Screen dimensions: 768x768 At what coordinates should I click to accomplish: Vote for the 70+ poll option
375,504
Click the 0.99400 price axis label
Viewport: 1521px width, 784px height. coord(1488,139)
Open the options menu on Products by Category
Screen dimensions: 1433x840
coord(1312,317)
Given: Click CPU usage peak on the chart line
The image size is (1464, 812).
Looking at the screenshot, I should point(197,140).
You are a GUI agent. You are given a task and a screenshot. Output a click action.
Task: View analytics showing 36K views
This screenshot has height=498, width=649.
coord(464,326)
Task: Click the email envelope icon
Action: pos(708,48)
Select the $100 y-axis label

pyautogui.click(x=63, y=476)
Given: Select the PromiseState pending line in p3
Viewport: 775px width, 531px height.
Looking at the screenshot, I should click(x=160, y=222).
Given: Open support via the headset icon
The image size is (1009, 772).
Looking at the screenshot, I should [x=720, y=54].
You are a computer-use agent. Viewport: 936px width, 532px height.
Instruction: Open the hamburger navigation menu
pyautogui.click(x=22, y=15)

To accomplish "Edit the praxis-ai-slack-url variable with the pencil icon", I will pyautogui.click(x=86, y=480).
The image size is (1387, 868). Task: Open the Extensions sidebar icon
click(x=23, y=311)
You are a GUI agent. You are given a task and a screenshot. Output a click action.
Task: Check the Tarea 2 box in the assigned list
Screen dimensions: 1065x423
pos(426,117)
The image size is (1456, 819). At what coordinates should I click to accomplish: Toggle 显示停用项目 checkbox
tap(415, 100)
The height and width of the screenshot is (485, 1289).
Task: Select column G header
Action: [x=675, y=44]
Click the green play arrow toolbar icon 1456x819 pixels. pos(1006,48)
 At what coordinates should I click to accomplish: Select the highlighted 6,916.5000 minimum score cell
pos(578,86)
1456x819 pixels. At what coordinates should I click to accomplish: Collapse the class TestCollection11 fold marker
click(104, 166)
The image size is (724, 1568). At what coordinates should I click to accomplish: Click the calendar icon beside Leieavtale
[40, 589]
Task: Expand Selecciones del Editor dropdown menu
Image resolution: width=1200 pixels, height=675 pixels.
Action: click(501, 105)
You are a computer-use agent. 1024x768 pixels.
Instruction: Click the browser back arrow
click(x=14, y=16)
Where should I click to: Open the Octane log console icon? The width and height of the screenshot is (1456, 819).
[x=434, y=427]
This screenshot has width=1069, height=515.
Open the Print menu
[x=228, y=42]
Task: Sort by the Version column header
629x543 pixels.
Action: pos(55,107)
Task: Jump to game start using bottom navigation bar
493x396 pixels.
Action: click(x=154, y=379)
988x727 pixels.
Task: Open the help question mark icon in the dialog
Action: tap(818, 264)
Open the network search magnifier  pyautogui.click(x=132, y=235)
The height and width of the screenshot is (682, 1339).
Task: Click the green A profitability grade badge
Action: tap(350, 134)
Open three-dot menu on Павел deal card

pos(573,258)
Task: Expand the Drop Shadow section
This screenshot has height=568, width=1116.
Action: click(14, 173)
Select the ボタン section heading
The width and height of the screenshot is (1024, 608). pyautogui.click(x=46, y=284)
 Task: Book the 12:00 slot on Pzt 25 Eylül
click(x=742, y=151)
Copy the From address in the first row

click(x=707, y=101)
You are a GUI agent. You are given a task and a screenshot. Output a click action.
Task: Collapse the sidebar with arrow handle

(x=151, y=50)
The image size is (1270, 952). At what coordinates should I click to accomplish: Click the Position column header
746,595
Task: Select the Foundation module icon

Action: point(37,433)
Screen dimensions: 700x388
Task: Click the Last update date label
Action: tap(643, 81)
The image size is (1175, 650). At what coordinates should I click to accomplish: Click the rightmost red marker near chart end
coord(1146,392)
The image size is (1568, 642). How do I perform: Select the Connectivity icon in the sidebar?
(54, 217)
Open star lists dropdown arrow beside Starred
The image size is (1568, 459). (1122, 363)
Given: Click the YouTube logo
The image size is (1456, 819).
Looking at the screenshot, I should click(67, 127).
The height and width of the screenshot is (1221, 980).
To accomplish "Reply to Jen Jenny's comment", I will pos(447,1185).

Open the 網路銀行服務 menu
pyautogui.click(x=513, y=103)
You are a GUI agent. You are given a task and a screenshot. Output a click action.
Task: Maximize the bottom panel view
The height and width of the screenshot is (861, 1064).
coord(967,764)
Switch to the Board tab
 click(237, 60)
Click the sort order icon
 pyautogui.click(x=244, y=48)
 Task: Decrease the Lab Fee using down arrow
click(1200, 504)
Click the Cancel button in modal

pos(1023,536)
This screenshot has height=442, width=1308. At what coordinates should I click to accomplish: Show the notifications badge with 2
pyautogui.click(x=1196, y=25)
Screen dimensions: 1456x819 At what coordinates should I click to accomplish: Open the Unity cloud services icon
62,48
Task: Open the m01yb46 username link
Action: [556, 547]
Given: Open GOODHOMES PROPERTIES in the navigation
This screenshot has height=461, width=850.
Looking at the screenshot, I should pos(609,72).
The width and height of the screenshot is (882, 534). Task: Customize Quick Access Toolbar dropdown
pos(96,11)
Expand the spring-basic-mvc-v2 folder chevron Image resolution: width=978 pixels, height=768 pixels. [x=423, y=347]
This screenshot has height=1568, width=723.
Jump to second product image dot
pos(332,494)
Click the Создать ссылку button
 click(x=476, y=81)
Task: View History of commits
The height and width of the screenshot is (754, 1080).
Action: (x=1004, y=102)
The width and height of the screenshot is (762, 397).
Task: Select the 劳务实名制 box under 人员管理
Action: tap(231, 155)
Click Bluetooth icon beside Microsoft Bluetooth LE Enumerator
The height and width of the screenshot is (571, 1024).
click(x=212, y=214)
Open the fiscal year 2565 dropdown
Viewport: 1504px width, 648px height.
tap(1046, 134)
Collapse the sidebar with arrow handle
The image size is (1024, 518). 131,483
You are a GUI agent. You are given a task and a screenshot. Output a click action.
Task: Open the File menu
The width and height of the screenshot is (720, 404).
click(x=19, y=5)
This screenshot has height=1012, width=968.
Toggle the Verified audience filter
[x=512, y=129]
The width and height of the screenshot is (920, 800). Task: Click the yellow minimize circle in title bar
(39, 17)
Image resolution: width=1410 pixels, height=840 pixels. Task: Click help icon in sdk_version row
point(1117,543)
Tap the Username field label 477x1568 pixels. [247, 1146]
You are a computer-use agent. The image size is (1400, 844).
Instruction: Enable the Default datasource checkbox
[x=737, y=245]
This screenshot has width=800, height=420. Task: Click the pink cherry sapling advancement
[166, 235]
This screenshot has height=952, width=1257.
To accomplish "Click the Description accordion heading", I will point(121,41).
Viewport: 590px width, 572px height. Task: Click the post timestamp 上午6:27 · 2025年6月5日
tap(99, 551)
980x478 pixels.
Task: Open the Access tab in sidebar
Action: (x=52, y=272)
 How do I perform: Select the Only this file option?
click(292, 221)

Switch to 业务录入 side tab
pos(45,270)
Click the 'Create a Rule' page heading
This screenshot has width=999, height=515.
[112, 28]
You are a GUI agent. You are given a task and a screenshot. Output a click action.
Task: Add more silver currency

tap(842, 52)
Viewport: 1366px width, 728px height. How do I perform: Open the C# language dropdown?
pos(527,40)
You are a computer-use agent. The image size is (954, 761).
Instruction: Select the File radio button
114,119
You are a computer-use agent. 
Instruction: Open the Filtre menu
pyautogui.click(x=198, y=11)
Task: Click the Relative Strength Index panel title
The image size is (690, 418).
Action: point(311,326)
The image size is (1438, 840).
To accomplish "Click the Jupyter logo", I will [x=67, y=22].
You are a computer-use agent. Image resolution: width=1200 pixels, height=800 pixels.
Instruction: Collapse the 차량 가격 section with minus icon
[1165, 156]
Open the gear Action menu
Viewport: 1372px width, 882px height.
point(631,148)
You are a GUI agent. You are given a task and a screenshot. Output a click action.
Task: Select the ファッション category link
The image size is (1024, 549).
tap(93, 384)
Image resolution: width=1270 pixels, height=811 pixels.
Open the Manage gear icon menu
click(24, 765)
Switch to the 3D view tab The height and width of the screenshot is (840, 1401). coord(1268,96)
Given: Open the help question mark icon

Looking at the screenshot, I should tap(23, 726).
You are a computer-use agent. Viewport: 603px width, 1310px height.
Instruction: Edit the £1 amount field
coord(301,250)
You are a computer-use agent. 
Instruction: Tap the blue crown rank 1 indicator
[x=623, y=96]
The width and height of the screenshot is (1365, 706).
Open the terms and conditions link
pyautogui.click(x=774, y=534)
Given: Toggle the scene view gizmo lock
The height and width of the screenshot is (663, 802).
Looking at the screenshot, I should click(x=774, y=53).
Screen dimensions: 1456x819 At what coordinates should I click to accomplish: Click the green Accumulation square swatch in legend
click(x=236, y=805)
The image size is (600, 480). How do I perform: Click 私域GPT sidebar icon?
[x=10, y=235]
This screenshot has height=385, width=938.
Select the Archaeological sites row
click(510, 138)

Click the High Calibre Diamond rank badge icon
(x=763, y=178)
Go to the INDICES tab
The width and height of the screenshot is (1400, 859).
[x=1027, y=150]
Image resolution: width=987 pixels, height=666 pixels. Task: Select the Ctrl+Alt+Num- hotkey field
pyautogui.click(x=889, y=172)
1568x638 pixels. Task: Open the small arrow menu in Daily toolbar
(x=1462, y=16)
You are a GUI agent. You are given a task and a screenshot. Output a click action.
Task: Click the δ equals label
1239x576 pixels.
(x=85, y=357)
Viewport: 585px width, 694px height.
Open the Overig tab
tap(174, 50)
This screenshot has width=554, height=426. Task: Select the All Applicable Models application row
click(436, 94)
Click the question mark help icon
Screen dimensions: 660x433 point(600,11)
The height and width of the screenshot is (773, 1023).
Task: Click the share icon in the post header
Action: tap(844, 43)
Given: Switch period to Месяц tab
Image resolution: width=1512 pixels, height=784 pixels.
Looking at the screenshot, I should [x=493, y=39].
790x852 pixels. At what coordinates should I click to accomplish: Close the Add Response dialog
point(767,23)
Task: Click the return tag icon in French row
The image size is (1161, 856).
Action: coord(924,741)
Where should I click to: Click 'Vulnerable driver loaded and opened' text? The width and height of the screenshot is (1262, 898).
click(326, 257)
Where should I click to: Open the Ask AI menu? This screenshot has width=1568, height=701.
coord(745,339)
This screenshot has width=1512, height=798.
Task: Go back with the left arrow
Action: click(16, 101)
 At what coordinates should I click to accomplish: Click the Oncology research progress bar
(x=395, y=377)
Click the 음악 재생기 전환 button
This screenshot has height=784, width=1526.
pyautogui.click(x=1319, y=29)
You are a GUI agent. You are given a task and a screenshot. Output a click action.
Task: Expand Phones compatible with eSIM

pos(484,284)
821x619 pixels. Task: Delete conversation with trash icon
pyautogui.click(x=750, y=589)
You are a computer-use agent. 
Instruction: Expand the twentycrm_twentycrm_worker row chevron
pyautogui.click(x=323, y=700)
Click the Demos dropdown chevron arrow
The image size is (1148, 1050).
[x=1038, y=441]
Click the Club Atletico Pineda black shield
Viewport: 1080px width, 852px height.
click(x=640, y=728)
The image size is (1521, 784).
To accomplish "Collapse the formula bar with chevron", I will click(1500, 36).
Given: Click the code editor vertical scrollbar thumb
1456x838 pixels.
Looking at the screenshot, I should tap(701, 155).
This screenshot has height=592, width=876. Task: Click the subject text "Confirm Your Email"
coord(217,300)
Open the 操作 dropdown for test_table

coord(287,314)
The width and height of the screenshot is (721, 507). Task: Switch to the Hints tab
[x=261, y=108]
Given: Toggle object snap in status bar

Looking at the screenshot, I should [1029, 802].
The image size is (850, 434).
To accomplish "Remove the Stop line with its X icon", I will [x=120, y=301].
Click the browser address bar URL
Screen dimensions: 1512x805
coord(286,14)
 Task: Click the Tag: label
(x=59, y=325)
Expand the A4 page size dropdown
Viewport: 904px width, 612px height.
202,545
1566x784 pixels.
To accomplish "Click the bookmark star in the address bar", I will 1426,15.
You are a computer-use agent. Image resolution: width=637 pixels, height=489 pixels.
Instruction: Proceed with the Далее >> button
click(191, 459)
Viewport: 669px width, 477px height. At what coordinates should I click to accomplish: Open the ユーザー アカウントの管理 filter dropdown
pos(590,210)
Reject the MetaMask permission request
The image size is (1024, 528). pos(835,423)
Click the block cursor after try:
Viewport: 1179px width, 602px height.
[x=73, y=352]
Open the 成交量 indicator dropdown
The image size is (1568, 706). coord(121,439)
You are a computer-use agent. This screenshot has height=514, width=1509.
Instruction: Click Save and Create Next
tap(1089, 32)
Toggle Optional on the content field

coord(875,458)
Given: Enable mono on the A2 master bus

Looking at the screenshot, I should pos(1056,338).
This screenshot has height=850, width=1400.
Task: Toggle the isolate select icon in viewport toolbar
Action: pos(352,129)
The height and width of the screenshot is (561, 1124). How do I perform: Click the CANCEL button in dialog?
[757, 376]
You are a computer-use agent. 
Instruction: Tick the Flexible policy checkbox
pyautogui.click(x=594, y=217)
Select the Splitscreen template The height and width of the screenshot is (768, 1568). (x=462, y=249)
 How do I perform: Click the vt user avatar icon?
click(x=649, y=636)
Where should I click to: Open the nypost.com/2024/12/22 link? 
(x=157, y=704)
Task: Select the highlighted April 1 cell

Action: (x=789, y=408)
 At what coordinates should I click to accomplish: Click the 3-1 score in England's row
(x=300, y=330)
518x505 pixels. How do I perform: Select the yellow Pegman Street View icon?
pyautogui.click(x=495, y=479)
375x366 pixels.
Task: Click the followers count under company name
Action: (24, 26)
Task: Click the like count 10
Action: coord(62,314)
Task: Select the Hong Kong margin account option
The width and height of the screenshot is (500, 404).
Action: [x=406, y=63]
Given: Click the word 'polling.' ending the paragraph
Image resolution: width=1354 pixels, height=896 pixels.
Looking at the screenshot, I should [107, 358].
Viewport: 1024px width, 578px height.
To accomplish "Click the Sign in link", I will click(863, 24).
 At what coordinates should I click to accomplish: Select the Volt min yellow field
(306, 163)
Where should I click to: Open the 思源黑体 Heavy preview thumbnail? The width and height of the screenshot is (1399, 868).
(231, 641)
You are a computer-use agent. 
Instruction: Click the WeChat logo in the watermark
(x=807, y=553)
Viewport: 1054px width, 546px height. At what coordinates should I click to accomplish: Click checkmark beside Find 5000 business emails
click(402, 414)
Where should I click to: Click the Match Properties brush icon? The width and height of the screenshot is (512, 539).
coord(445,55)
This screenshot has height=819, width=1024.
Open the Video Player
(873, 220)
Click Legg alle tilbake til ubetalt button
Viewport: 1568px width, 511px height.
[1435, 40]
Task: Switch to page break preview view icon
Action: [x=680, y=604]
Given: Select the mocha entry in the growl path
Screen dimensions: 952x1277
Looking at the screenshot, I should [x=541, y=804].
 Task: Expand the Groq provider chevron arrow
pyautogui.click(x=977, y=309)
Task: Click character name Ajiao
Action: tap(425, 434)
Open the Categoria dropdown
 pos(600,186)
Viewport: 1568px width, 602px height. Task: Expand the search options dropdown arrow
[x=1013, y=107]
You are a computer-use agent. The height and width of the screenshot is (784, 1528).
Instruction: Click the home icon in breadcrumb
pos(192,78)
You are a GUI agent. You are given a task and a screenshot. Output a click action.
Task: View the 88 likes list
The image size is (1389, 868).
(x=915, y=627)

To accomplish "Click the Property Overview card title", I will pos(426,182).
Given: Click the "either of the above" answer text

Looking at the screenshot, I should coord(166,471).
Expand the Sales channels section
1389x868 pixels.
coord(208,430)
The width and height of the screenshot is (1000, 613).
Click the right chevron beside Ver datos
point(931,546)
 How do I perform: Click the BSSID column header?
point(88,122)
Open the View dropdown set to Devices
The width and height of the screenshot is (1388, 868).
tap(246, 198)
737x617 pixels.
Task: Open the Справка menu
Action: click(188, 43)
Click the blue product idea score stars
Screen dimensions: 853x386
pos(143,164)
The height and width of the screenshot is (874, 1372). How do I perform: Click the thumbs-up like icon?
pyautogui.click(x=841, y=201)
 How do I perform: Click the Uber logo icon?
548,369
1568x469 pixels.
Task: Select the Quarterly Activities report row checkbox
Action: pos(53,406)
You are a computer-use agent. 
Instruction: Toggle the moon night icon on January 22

──────────

◆ **TASK DIRECTIONS**
Reproduce the part of the listing that opens with the line containing "1566x784 pixels." and closes with the line containing "pos(590,210)", swapping "computer-use agent" for "GUI agent" and leaving everything else unchanged. Return only those lines.

◆ **CORRECT ANSWER**
1566x784 pixels.
To accomplish "Click the bookmark star in the address bar", I will 1426,15.
You are a GUI agent. Image resolution: width=637 pixels, height=489 pixels.
Instruction: Proceed with the Далее >> button
click(191, 459)
Viewport: 669px width, 477px height. At what coordinates should I click to accomplish: Open the ユーザー アカウントの管理 filter dropdown
pos(590,210)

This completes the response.